Skąd wzięło się to szaleństwo, które – w imię „dobrostanu zwierząt”- każe likwidować tradycyjną działalność człowieka jaką jest hodowla czy myślistwo? Skąd i do czego nas zaprowadzi? Bo przecież jak już zlikwidujemy hodowlę futerkwoców w imię dobrostanu norek, to stanie na porządku dziennym „dobrostan” trzody chlewnej, kur czy baranów.

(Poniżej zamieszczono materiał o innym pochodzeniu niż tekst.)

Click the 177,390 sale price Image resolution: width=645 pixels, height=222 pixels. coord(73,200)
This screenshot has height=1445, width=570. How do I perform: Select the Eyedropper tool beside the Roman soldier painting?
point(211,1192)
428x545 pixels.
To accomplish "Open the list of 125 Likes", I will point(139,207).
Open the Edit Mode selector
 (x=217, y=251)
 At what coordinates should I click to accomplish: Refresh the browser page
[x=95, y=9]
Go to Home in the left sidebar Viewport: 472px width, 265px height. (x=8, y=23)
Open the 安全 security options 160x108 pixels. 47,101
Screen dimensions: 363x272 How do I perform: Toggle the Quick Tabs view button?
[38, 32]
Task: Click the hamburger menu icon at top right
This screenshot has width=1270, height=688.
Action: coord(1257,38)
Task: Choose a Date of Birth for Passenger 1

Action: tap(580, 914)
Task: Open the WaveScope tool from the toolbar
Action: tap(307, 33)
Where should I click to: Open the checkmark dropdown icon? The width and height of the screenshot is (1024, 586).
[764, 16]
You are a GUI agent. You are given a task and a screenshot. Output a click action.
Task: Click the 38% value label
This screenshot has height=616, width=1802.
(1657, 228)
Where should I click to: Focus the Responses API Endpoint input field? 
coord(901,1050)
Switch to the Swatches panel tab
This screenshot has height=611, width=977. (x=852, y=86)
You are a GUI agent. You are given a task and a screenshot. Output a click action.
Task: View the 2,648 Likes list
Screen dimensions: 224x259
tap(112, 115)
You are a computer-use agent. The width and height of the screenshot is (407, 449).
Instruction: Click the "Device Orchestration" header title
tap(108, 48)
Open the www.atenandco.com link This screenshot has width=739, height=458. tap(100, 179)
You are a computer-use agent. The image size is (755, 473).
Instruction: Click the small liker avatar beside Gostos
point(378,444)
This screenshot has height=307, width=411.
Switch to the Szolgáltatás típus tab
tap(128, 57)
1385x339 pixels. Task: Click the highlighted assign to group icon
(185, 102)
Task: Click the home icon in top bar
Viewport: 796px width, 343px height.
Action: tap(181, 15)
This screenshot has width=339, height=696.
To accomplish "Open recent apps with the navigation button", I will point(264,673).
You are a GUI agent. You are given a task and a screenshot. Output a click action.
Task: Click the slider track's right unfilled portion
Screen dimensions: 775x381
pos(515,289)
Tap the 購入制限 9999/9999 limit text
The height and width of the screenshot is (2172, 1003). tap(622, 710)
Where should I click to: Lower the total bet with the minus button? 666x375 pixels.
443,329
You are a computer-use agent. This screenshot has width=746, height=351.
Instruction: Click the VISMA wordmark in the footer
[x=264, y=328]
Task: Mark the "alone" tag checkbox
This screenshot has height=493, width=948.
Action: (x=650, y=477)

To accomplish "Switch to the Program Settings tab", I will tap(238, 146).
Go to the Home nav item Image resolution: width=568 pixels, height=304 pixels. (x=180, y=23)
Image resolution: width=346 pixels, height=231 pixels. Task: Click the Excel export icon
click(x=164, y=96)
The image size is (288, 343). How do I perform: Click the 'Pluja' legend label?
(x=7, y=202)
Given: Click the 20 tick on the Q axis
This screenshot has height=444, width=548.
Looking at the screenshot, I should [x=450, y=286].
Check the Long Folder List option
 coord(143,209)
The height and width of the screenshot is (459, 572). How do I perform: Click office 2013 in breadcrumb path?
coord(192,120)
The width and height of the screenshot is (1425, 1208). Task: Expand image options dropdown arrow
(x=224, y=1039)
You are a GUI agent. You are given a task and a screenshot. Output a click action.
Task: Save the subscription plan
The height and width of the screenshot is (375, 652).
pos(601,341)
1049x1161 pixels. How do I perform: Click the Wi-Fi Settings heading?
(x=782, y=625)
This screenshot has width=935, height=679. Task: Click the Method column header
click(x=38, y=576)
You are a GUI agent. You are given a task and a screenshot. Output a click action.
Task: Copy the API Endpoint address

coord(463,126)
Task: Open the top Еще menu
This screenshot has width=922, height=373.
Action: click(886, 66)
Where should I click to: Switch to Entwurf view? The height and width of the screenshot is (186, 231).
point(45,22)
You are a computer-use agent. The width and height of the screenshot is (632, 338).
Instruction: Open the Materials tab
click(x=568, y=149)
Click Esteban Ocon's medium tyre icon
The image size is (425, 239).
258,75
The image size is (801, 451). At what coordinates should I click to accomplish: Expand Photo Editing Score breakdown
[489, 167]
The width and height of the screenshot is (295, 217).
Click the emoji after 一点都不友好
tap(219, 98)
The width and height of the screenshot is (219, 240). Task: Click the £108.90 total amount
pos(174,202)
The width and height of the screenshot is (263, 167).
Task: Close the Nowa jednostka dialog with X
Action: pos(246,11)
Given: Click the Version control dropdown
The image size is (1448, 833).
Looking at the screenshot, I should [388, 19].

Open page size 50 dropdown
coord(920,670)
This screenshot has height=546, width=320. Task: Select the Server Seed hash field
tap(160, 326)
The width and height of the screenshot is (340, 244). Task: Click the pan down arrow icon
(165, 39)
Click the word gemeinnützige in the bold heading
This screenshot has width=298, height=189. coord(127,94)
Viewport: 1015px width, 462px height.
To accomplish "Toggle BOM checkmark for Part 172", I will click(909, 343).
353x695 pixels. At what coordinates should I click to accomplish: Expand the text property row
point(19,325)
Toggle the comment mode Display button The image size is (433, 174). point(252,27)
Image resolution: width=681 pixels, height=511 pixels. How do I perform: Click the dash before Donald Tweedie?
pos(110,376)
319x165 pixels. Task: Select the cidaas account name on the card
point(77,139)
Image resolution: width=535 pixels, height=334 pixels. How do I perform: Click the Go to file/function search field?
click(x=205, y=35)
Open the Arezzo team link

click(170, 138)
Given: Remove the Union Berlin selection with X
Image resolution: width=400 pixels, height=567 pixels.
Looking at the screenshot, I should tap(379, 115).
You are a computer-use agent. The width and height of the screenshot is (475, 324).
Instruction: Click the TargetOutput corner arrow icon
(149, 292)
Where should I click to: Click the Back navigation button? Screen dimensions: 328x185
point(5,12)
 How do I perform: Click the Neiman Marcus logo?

A co to świnia nie ma prawa do „dobrostanu” tak jak szynszyle czy lisy srebrzyste? Oczywiście, że ma i wkrótce bojownicy o „dobrostan” zwierząt ruszą na kolejny odcinek frontu.

Co prawda Prezes – o ile mi wiadomo – przynajmniej w domu nie hoduje żadnej świni, ale nie wiadomo czy te inteligentne w końcu zwierzęta, nie mają lobbystów w jego otoczeniu. Podobnie kury, zwłaszcza kury domowe. Tak więc tendencja jest wyraźna – zwierzęta, w zamierzeniu bojowników o „dobrostan” muszą zostać zrównane z prawami ludzi, a nawet dostać prawa większe. Może zatem jeszcze nie dziś, nie jutro ale już wkrótce będziemy musieli pożegnać się z tradycyjnym schabowym, golonką a nawet jajeczkiem i oscypkiem bo nie da się tych produktów uzyskać bez naruszania dobrostanu świń, kur i owieczek. Dobrostan bacy nie jest istotny.

I nie ma tu żadnych żartów – radykalni obrońcy zwierząt są zwolennikami tzw. weganizmu. Rezygnują z jedzenia nie tylko mięsa, ale też produktów, których wytwarzanie wiąże się z eksploatacją zwierząt, takich jak: nabiał (w tym jajka) czy miód. Weganie nie stosują kosmetyków i nie kupują ubrań powstałych z odzwierzęcych surowców (skóry, futra, wełna, jedwab), nie biorą udziału w rozrywkach, w których wykorzystuje się zwierzęta jak polowania, zoo, rodeo, czy cyrk.

I – Szanowny Czytelniku – jakby Ci się poglądy weganów nie wydawały śmieszne i marginalne, to mnie nie jest do śmiechu. Zwolennicy całkowitej likwidacji własności, wspólnego uprawiania ziemi, ba – nawet wspólnego posiadania żon też wydawali się w połowie XIX wieku nieszkodliwymi wariatami. Aż w końcu wywołali w Rosji rewolucję i wcielali swoje poglądy w życie przez trzy pokolenia. I co z tego, że głosili likwidację kary śmierci i więzień kiedy wymordowali kilkadziesiąt milionów ludzi, a cały kraj zamienili w więzienie.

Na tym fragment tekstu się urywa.